Document text:
────
Dennis Kneale: Tax cuts without spending cuts is a silly policy.

Steve Forbes: Why? Tax cuts make for a stronger economy.

Has President Bush Made Americans Richer?

Steve Forbes: Americans are doing better than they feel. When George Bush came into office we were in a recession, then we had 9/11. Even with those setbacks, America's household wealth is higher today than it was 4 or 5 years ago. The stock market has recovered, not as much as it should, but it's moving in the right direction. America is moving in the right direction. The reason is the tax cuts of 2003.

Quentin Hardy: The very rich, over $10 million have had an 8 percent gain. The slightly rich are also doing good at a 2 percent gain. Those in the middle aren't doing so well and those at the bottom are doing really badly. Here's the headline, under Bush, the rich got richer.

John Rutledge: That's not true. We've got a huge increase in net worth. Housing prices are up. 70 percent of Americans are homeowners. Give Bush credit for taxes. He blew it on spending. But a lot of this increase in value is because of technology and productivity gains.

Mark Tatge, Chicago bureau chief: I agree with Quentin. Real incomes have really declined. Household incomes have not kept pace with inflation. Even with an economic expansion, 3 of the last 5 years we've seen the average household income decline. You tell me that's prosperity? Many of the prosperity gains that were put through in the 1990s have not translated into wages.

Mike Ozanian, senior editor: The one number that sums up economic progress the best is net worth. It looks at all your assets and subtracts your liabilities. Now the difference is at an all time high of over $100,000.

Elizabeth MacDonald: The poverty rate has risen since President Clinton left office and it continues to rise steadily. I do give him credit for the tax cuts but I can't give him total credit for everything that's gone right as far as economic policy. Reagan set the stage with his tax cuts.

Steve Forbes: We've had these periods before where confidence is hurt by things like rising oil prices and the mishandling of the Katrina disaster. We did a cover story in 1992 -- "Why do we feel so bad when we are doing so well?” Perceptions lag reality. This country is in very strong shape.

Quentin Hardy: Steve, you like to look at gold as the barometer of economic health. If you look at the stock market's performance under Bush in terms of gold, it's down 40 percent since Bush took office.

John Rutledge: Bush is a cheap dollar guy and so is his cabinet. We should be looking for a strong dollar.

Elizabeth MacDonald: But saying that Bush is responsible for all of this is like saying that Lyndon B. Johnson is responsible for putting a man on the moon. The predecessors should take a lot credit for setting the stage.

Mark Tatge: Look at whom these tax cuts have benefited. They've benefited people with non-salary incomes. They don't benefit the average working guy.

Mike Ozanian: The President's job is not to make us richer. It's to go after the bad guys, which Bush has done a great job on and to keep the leeches in Congress at bay.

Elizabeth MacDonald: We still have 15 percent of the population without health insurance. That's not a positive sign of the economy.

Steve Forbes: Healthcare is a different crisis that has been mishandled.

Quentin Hardy: In response to Mike, most people don't think Bush is winning the war on terror and meanwhile he can't control anyone in Congress. Look at how they spend!
────
Exercise brief:
Reproduce, word for word, the stretch of the economy panel discussion from "Steve Forbes: Why?" through "cuts of 2003.".

Stored records:
────
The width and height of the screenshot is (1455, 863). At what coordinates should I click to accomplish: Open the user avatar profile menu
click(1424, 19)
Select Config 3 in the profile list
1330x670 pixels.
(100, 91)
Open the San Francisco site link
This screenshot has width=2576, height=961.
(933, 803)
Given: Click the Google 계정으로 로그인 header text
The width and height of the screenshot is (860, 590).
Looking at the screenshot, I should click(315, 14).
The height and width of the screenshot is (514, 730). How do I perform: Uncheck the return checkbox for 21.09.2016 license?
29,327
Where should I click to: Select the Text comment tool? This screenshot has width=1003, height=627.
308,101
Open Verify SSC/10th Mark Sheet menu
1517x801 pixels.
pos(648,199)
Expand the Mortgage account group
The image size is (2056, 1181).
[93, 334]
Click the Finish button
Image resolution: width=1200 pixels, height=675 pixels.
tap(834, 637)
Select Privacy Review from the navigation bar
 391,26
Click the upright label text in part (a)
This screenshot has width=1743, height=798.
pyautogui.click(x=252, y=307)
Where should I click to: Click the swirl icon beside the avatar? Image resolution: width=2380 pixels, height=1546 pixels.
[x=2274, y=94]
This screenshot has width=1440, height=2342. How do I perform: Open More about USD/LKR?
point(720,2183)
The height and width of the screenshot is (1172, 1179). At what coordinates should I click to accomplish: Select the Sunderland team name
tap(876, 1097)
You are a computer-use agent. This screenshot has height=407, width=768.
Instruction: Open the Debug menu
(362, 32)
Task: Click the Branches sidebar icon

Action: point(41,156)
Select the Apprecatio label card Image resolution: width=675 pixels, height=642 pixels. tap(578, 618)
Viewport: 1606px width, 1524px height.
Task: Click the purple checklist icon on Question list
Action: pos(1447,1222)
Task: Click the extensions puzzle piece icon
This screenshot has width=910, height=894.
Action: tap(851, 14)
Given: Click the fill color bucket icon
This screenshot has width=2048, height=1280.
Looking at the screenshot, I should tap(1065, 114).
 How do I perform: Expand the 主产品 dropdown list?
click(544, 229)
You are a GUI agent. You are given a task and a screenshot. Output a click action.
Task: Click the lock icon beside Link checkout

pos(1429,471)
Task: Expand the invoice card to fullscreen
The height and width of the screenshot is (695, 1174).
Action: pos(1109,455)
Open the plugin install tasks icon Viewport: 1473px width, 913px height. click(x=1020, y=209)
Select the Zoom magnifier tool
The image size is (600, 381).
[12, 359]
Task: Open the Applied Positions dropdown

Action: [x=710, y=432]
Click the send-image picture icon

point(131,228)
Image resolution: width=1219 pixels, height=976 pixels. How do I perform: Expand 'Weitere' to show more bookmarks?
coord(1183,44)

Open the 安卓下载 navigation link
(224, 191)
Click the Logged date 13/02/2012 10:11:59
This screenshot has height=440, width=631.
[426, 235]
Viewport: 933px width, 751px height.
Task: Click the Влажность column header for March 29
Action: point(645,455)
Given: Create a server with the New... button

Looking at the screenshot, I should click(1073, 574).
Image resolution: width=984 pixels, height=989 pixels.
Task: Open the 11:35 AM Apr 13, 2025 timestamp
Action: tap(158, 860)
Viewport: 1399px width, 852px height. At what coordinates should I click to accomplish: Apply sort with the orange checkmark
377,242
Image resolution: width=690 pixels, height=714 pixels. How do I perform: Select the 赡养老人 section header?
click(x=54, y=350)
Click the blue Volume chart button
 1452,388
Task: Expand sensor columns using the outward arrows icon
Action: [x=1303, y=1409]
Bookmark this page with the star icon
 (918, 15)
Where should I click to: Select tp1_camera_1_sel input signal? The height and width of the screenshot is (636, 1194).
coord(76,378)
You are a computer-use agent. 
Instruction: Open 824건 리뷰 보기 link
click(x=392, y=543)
────
Problem solution:
Steve Forbes: Why? Tax cuts make for a stronger economy.

Has President Bush Made Americans Richer?

Steve Forbes: Americans are doing better than they feel. When George Bush came into office we were in a recession, then we had 9/11. Even with those setbacks, America's household wealth is higher today than it was 4 or 5 years ago. The stock market has recovered, not as much as it should, but it's moving in the right direction. America is moving in the right direction. The reason is the tax cuts of 2003.